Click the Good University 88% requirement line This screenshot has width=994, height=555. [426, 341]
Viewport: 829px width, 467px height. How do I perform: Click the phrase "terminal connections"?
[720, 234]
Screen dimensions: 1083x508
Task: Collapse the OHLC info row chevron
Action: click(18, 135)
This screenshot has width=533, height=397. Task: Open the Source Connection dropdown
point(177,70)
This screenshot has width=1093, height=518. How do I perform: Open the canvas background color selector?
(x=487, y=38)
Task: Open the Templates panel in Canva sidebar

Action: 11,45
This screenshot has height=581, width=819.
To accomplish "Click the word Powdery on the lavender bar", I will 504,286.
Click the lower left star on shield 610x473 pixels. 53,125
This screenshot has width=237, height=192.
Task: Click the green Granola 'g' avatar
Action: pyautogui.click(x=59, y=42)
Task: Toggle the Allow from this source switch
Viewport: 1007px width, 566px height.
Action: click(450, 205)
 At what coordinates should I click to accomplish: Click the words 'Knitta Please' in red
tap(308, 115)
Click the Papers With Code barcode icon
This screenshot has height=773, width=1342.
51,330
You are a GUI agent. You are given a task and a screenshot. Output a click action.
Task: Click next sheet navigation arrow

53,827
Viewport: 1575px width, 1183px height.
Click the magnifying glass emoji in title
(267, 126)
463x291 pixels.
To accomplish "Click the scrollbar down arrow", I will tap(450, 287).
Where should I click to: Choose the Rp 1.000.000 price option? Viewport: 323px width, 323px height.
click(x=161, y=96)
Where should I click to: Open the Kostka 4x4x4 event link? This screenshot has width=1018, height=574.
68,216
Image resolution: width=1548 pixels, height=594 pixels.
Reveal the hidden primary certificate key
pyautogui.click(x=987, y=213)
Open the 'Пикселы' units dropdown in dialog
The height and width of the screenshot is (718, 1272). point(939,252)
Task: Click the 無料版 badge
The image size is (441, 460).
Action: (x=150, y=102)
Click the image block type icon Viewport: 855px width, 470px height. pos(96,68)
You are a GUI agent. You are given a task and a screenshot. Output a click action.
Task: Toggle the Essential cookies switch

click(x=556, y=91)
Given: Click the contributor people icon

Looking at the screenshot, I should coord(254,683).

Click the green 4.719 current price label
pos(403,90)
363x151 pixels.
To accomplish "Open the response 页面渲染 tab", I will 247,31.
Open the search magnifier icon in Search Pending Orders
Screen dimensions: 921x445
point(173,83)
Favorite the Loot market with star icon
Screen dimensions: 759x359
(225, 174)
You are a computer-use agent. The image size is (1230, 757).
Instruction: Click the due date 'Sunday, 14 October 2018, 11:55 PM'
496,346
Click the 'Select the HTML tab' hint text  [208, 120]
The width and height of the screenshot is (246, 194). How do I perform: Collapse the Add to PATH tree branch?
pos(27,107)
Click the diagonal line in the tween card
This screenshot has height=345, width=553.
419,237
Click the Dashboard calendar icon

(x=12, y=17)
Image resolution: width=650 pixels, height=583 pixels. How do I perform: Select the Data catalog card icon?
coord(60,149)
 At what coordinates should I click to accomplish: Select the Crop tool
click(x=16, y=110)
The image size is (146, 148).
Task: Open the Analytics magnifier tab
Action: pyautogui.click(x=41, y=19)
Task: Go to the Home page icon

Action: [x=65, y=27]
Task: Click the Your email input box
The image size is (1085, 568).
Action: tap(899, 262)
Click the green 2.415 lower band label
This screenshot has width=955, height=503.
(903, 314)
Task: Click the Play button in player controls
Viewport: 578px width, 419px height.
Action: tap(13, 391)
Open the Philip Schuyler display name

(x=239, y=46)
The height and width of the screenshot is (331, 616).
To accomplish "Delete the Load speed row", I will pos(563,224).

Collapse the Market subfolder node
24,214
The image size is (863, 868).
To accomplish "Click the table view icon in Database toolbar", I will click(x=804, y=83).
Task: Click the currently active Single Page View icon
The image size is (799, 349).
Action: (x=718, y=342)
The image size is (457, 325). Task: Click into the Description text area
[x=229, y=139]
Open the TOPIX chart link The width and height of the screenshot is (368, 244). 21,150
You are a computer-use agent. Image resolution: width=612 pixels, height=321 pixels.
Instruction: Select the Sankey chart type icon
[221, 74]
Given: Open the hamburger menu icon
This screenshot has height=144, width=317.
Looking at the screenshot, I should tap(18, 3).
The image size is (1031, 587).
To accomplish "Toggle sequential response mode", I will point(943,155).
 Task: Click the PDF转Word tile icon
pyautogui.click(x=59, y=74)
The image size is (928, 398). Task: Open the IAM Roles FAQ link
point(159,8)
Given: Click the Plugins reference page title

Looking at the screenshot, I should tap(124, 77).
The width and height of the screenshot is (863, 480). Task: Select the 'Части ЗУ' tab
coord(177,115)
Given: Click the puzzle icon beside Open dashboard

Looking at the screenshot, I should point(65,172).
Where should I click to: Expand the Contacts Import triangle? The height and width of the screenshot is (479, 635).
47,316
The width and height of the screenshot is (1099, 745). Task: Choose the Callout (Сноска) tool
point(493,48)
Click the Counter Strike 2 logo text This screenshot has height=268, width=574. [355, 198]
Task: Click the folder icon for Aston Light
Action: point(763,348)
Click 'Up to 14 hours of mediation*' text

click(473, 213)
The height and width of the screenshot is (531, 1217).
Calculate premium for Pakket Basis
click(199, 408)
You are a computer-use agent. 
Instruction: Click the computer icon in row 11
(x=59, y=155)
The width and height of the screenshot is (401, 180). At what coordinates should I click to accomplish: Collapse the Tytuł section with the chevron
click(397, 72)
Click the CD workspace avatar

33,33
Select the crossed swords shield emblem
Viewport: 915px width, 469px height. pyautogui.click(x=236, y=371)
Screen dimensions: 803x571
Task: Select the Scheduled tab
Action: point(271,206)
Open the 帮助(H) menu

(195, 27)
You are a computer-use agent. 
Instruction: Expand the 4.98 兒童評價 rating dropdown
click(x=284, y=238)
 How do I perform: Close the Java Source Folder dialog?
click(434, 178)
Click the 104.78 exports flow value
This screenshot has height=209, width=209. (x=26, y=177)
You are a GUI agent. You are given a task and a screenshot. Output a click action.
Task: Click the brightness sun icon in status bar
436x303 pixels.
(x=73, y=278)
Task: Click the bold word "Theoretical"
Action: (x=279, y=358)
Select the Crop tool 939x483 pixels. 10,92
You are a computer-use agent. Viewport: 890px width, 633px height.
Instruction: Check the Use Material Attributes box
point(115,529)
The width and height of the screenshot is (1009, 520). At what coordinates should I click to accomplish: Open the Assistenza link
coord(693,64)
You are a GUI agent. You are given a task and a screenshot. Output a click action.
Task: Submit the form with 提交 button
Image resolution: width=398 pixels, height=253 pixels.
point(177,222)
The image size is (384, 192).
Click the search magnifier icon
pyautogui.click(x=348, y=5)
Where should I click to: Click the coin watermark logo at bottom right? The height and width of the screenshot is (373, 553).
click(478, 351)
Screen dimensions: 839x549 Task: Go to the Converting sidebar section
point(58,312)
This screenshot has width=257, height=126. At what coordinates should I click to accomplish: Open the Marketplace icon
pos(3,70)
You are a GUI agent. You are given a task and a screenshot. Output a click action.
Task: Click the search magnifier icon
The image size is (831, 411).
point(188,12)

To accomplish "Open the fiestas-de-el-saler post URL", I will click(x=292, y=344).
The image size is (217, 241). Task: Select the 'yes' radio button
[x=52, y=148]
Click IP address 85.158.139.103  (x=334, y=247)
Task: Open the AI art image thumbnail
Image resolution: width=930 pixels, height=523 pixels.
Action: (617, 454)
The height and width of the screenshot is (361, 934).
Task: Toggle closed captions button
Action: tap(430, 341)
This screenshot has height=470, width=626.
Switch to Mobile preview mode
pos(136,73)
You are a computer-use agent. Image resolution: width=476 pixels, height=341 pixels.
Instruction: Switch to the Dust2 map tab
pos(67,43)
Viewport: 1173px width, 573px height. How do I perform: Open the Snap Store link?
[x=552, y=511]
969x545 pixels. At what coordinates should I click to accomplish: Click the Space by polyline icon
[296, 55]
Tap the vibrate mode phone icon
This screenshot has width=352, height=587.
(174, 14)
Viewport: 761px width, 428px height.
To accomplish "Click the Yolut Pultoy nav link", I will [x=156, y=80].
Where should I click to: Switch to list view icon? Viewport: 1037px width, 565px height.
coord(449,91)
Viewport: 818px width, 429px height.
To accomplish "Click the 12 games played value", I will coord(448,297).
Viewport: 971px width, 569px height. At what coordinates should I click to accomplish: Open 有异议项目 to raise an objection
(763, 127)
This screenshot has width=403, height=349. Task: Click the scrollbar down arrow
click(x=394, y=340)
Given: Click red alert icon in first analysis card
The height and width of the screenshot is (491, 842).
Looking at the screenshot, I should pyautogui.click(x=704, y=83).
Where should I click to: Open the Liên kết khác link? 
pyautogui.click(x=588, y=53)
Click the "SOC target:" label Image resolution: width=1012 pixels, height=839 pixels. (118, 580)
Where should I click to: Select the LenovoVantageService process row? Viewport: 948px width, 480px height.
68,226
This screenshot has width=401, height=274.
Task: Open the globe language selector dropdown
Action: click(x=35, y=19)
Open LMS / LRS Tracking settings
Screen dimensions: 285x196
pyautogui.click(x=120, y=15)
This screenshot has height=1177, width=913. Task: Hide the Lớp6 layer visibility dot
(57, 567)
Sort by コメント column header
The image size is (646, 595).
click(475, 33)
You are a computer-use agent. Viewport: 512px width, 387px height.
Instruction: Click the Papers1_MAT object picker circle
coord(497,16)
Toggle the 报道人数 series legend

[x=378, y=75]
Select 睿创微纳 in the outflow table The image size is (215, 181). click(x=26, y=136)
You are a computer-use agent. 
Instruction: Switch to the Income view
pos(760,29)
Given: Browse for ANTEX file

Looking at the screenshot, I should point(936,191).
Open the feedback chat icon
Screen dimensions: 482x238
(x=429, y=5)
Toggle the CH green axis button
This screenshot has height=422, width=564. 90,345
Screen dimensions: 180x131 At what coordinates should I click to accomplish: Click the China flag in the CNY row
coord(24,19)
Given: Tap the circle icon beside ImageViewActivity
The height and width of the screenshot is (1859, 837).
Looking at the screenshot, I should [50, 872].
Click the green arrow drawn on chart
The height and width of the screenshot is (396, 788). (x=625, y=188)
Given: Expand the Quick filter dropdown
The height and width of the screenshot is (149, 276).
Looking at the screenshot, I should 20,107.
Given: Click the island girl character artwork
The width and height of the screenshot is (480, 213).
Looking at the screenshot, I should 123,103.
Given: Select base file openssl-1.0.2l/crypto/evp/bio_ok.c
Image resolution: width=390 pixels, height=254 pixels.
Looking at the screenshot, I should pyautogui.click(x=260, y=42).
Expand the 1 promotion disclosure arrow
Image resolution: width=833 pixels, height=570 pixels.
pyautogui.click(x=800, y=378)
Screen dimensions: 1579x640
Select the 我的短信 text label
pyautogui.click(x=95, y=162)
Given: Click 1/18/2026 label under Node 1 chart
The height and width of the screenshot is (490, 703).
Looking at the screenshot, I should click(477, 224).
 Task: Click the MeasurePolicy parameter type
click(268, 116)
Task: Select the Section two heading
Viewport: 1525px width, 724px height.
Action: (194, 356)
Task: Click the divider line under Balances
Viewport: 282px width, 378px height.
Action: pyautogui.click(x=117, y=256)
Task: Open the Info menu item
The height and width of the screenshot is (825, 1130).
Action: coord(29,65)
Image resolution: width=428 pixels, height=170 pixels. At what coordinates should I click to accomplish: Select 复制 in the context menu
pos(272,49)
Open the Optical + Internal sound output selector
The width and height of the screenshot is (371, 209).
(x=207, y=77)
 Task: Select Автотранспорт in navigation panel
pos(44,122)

— EXERCISE AIM —
State how many lines of the records hold the string "table", and nothing else.

— ANSWER SECTION —
2